### WHAT IS NEEDED
Show each line of the listing below that contains the string "cell", copied in full. Only matches with the same capitalization count.

### DATASET ENTRIES

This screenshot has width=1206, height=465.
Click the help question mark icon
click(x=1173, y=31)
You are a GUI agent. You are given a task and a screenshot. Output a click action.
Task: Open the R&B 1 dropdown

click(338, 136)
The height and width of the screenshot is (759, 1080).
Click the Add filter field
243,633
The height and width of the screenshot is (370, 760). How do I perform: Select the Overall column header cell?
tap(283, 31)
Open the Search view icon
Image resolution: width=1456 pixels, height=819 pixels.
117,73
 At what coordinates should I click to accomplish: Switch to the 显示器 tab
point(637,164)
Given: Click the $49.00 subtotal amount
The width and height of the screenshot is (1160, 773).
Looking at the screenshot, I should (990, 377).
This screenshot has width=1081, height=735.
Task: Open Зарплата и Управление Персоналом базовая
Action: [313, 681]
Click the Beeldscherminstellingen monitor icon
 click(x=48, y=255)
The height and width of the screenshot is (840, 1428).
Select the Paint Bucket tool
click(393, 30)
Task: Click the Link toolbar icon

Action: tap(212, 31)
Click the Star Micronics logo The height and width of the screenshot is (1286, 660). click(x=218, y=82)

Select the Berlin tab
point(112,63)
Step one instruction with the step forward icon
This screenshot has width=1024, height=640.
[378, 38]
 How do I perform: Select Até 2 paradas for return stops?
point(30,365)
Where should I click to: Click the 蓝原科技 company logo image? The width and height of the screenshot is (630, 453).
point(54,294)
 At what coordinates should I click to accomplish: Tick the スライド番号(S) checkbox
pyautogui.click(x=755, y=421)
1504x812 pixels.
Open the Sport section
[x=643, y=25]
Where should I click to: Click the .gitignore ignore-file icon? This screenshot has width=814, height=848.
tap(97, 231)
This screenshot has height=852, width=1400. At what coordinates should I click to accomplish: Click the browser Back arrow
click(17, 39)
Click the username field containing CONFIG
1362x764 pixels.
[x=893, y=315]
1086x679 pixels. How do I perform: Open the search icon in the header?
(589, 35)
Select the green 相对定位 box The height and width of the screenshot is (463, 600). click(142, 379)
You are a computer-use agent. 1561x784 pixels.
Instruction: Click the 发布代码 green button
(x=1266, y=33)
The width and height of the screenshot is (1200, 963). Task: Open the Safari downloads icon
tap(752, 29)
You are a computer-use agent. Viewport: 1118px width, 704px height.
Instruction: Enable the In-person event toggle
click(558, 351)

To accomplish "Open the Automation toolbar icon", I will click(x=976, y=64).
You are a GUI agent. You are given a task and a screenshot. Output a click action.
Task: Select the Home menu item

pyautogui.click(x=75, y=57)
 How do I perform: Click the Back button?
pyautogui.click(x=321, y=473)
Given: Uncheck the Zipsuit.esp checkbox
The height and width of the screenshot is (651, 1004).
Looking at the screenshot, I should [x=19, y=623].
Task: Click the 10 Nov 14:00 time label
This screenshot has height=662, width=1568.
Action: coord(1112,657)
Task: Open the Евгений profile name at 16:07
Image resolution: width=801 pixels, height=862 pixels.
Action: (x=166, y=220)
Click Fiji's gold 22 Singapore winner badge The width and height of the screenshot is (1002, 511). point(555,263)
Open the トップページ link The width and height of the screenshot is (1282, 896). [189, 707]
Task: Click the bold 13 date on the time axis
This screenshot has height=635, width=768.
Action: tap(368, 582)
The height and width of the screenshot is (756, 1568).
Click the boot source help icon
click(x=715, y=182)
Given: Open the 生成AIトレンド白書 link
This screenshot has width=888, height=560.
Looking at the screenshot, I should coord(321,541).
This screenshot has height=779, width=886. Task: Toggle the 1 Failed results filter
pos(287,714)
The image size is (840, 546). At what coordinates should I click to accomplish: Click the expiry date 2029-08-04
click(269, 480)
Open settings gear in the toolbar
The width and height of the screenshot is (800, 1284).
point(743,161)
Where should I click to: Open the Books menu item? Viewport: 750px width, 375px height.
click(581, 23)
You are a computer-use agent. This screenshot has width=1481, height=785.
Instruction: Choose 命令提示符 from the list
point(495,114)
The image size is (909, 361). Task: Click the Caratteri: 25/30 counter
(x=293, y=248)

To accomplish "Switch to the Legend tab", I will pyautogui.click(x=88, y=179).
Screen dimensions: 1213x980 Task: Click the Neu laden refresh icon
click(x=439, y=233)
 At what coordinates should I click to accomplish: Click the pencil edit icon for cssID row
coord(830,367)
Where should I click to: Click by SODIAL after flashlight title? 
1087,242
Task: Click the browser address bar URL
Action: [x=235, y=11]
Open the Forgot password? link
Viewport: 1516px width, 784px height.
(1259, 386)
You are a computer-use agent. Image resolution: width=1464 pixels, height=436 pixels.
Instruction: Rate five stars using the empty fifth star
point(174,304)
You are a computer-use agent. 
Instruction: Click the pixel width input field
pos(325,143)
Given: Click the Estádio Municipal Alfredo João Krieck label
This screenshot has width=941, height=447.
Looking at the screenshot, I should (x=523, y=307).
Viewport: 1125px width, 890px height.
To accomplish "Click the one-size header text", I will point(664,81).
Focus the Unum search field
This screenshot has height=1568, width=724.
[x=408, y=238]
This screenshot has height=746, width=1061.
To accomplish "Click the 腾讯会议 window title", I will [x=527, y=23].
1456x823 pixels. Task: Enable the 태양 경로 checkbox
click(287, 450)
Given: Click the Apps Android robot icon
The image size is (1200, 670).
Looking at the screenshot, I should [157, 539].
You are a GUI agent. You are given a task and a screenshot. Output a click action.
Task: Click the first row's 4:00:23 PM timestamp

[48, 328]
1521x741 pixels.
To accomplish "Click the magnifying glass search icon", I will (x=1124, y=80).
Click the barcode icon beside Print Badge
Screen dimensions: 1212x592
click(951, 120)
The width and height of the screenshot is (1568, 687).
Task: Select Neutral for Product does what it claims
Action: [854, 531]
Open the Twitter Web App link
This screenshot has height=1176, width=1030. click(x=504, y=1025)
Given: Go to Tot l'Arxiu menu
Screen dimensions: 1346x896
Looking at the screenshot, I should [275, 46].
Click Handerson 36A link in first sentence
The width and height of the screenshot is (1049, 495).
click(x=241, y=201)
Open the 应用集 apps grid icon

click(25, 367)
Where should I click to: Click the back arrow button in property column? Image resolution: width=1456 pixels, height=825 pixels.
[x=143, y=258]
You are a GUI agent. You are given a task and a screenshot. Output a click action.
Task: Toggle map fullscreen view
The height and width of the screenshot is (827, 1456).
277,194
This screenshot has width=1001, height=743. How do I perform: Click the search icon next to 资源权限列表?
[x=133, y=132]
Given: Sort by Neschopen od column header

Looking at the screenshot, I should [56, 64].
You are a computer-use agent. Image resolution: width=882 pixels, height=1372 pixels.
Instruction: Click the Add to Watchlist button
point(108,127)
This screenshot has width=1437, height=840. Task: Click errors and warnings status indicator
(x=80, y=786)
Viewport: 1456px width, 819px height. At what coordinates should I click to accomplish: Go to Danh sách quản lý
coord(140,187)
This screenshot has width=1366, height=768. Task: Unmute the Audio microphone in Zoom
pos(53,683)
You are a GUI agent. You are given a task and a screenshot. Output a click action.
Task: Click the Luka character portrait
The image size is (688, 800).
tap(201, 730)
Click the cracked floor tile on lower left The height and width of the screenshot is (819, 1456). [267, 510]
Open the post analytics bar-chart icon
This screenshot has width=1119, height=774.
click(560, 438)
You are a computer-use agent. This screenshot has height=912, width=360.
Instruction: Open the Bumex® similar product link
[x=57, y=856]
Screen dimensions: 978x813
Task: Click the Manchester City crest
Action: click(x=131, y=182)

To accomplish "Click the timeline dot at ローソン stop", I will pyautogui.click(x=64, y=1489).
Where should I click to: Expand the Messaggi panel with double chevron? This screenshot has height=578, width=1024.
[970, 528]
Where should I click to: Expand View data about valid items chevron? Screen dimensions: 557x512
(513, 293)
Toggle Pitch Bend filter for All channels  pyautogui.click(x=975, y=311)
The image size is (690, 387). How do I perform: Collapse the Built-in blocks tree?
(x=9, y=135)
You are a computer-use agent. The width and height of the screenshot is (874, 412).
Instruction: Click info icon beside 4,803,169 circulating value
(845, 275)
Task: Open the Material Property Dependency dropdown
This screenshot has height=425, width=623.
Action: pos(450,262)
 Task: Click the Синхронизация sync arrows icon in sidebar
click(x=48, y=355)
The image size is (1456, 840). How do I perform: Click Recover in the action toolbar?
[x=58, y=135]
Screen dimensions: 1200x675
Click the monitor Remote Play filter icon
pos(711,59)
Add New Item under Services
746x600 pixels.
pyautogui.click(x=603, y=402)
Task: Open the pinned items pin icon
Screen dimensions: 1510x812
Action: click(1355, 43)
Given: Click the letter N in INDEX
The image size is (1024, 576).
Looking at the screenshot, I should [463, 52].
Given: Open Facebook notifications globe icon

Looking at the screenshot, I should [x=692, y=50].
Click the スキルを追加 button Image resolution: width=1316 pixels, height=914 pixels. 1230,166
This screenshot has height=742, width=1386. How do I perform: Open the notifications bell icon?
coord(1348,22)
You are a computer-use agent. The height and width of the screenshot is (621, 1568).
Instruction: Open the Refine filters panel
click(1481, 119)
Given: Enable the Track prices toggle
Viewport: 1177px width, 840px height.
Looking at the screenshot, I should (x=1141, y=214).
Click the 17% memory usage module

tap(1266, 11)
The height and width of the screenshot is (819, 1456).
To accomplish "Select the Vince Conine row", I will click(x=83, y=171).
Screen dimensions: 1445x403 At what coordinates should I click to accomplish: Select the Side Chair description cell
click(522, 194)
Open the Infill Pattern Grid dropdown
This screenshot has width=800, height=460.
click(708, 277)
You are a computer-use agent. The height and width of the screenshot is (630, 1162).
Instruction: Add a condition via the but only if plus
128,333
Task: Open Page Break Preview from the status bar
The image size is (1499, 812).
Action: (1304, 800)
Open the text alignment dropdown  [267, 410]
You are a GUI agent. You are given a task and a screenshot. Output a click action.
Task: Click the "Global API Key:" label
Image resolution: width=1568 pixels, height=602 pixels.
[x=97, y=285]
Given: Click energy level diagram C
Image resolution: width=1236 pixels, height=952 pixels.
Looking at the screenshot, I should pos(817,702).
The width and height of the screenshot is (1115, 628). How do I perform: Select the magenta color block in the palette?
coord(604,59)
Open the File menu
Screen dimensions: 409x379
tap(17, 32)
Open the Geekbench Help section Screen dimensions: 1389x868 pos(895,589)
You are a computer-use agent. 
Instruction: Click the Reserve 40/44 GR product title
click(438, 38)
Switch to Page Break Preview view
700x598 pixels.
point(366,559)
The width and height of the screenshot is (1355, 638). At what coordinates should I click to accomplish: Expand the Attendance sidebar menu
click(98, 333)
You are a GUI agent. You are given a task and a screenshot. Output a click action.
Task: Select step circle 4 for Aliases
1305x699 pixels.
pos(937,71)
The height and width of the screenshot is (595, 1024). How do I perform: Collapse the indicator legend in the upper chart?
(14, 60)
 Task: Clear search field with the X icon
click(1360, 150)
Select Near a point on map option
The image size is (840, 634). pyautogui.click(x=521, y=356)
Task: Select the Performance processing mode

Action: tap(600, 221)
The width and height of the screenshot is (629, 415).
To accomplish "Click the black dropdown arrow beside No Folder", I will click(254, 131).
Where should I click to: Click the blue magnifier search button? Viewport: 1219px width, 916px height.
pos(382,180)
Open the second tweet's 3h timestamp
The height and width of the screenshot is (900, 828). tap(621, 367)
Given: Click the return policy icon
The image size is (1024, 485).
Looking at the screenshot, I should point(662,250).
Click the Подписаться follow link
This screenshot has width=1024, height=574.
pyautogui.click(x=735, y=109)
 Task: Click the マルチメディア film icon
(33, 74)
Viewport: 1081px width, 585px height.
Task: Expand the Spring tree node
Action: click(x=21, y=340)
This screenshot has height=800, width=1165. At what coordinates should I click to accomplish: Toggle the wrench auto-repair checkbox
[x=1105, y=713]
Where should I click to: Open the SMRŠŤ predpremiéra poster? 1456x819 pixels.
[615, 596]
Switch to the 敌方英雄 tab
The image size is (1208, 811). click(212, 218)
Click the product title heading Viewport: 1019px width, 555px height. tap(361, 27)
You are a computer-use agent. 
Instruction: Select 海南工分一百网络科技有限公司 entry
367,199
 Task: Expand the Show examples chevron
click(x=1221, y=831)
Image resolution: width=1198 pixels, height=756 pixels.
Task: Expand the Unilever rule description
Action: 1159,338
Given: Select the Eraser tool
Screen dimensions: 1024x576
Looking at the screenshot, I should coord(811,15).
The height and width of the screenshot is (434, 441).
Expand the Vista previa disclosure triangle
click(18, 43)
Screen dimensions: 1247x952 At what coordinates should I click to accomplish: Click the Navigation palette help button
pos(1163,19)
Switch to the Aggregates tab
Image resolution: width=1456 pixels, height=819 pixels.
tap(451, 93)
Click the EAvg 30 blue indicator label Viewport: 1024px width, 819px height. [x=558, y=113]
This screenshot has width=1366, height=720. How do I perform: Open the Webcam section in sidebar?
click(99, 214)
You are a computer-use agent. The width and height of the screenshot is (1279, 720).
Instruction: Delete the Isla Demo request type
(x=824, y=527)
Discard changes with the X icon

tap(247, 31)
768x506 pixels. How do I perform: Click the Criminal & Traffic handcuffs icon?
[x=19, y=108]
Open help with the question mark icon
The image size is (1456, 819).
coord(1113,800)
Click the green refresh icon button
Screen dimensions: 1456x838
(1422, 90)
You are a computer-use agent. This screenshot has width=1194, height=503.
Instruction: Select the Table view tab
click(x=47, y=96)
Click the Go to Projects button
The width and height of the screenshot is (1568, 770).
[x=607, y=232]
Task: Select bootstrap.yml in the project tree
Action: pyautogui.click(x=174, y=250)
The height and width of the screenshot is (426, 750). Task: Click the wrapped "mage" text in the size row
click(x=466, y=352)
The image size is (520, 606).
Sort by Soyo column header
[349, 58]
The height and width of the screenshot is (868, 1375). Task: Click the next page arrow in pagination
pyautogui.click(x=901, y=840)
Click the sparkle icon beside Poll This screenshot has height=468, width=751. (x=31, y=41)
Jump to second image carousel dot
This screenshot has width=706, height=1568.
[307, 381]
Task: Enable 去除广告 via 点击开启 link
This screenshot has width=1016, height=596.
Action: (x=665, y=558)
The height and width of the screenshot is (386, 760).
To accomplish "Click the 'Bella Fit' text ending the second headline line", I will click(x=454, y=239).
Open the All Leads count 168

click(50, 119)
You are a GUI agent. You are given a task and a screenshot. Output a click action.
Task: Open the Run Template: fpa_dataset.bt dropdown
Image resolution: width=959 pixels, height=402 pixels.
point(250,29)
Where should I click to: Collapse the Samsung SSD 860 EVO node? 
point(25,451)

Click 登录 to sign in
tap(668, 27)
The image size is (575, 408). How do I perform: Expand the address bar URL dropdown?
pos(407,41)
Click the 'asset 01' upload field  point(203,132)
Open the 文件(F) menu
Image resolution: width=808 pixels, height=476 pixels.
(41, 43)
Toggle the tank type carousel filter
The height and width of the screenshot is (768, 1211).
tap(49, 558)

### RESULT FOR THIS TASK
The height and width of the screenshot is (370, 760). How do I perform: Select the Overall column header cell?
Screen dimensions: 1445x403 At what coordinates should I click to accomplish: Select the Side Chair description cell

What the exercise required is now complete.